I wanted to capture that, in the book. And I wanted to capture the doubling up of the instinctive animal of, for want of a better term, motherhood, with the instincts of grief. And I wanted to talk about the body and how women in particular are shamed or sexualised, how we never quite own our own bodies. All of that. Mostly, I wanted to tell a story about an alternative version of motherhood, a version that captures the grief and love of losing a baby, and of not having the rainbow baby; of accepting that whatever journey you are on, it has relevance, it has value. To lose a baby is not a failure. I am proud of the person I have become, not despite this long, long journey through grief, but because of it. this experience has changed everything in my life, has changed me, but my daughter was a gift to me, the experience of loving someone so much, almost in an entirely instinctive, animal way, allowed me to grow as a person and allowed me to accept the instinctive part of myself as not something to be repressed, but something to be celebrated. It has led to an interest in the instinctive nature f grief, of shared grief, of burial practices and archeological landscapes which are informing my current work. I wanted this book to be my story, but I didn’t want it to be a series of events depicting that story. I didn’t want it to be a Tragedy Thy Name is Wendy story, I wanted to use my experience to explore the nature of instinct in relation to pregnancy, motherhood, body ownership and the grief of baby loss.

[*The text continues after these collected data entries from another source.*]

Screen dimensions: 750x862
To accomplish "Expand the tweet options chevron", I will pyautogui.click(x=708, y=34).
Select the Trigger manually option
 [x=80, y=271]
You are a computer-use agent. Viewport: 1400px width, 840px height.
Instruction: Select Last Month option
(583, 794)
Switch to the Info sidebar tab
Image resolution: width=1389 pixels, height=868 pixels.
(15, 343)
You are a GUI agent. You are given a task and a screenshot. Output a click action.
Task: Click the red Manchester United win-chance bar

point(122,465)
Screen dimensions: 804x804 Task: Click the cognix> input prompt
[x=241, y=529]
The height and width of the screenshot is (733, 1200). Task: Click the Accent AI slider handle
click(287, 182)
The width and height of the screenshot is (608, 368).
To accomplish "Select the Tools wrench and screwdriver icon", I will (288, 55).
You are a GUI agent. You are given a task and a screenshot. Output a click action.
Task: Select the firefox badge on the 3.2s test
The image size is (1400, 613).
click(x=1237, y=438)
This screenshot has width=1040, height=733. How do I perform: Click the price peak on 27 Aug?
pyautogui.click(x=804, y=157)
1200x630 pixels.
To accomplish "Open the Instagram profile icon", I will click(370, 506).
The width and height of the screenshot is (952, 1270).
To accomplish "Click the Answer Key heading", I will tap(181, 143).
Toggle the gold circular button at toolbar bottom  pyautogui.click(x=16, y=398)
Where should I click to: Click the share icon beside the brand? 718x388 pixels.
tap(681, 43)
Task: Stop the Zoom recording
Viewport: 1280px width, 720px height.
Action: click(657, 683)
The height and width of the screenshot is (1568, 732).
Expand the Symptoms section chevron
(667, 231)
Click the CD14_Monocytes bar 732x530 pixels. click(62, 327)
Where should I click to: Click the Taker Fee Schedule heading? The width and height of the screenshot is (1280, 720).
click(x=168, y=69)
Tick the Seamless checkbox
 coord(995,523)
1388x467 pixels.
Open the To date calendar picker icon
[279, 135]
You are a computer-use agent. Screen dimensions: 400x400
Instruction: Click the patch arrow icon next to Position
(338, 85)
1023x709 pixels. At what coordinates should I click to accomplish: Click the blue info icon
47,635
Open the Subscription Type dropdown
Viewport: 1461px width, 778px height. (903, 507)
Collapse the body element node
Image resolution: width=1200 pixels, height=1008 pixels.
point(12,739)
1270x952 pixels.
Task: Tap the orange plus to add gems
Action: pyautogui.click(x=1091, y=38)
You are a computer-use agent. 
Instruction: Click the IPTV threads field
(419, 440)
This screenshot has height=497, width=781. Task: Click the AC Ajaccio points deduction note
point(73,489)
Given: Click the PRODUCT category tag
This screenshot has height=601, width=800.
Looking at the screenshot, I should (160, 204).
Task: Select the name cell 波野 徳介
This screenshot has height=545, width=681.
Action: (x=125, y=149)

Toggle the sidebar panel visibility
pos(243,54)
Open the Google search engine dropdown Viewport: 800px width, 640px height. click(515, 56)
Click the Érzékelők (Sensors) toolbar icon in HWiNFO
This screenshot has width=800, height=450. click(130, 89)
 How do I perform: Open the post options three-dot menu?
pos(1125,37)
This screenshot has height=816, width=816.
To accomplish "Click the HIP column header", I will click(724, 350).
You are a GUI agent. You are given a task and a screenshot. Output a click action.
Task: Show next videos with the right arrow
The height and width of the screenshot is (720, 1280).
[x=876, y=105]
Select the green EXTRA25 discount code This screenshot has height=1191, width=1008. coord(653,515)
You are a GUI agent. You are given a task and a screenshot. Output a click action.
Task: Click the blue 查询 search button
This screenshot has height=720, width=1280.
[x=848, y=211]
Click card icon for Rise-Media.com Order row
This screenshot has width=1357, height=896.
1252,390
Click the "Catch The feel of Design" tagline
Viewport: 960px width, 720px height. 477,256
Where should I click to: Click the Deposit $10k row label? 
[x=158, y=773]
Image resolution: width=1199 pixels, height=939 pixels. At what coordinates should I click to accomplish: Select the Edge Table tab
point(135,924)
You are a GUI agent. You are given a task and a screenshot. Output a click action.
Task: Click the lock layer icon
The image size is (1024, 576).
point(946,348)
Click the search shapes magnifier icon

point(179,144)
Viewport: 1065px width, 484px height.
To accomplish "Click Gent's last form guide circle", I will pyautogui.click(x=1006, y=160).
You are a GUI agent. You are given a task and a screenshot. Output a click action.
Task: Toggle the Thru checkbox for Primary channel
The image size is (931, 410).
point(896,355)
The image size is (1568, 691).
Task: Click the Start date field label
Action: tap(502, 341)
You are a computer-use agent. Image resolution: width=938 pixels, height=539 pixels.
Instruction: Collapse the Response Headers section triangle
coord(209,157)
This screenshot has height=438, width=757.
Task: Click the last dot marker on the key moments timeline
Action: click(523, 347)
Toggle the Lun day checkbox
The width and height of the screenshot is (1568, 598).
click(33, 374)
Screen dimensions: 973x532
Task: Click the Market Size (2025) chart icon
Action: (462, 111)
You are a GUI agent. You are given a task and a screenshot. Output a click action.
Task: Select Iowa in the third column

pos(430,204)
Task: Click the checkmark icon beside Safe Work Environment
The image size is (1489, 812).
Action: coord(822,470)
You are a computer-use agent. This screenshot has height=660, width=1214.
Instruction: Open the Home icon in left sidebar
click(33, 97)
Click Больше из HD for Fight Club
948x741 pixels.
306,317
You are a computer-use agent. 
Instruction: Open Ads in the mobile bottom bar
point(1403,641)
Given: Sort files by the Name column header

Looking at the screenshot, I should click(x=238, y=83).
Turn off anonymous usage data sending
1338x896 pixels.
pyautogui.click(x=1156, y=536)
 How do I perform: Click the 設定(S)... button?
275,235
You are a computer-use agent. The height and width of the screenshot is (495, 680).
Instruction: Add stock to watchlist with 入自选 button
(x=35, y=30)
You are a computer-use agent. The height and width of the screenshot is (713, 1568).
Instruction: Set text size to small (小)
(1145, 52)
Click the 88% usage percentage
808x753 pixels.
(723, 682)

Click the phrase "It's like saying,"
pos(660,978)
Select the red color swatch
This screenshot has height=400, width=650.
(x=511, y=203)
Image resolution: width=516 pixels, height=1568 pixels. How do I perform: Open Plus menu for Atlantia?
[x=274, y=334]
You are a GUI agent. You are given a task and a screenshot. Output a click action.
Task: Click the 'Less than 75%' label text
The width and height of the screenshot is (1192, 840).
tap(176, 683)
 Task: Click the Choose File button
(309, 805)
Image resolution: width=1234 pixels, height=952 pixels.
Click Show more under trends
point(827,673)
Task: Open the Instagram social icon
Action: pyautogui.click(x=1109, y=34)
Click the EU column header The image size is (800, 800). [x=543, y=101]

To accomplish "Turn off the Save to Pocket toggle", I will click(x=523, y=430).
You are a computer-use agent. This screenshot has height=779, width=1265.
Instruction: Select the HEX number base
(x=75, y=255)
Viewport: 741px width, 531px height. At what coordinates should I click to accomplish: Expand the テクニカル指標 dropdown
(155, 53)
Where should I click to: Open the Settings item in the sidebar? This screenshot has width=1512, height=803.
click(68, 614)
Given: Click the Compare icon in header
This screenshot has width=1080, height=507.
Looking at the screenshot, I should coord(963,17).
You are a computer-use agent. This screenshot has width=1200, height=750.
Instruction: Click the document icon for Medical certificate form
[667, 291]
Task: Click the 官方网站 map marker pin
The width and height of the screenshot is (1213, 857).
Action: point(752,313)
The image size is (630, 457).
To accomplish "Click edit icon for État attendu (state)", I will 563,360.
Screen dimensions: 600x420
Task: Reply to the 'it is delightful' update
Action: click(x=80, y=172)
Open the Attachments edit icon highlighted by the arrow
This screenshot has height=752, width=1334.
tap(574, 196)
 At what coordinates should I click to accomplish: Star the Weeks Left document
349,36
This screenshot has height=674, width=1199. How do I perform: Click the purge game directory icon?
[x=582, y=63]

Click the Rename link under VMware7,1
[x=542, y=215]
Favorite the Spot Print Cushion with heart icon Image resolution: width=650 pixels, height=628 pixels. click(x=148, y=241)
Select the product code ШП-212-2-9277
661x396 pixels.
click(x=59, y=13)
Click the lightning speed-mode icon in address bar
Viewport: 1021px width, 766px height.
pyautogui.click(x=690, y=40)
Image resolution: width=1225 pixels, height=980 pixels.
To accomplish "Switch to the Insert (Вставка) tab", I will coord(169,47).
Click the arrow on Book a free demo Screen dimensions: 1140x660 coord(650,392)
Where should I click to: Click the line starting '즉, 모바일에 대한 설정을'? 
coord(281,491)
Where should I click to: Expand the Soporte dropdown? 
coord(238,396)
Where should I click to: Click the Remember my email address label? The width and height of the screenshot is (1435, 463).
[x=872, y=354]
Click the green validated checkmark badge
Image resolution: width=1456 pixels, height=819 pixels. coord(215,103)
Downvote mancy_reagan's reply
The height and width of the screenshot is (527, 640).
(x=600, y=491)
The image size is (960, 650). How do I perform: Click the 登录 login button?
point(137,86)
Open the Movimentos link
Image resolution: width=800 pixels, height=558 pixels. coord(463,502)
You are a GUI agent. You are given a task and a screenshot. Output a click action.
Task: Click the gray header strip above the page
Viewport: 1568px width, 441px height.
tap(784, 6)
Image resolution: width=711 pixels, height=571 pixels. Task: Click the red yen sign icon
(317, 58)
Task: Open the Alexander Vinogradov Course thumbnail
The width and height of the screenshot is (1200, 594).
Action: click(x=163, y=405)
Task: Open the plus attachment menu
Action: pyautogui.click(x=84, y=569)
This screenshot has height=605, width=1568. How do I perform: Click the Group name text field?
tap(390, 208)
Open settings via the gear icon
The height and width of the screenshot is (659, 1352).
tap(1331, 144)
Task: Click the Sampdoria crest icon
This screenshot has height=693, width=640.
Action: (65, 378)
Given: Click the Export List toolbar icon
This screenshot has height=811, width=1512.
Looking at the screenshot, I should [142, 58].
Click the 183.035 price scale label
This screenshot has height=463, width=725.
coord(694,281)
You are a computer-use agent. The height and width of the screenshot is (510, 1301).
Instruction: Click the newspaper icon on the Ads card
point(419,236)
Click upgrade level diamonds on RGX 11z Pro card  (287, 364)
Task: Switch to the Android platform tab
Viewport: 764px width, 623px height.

I wanted to offer this experience up to a wider conversation and, for me, poetry is the way to do that. I think I have succesfully done this. I am pleased with the work I have produced and I guess, once it is out there, once other people begin to translate it and own it, they will tell me whether I have been successful in their view. It won’t matter, though I’ll try not to be crushed by negative feedback. I know I have done what I needed to do here. I hope you enjoy the book.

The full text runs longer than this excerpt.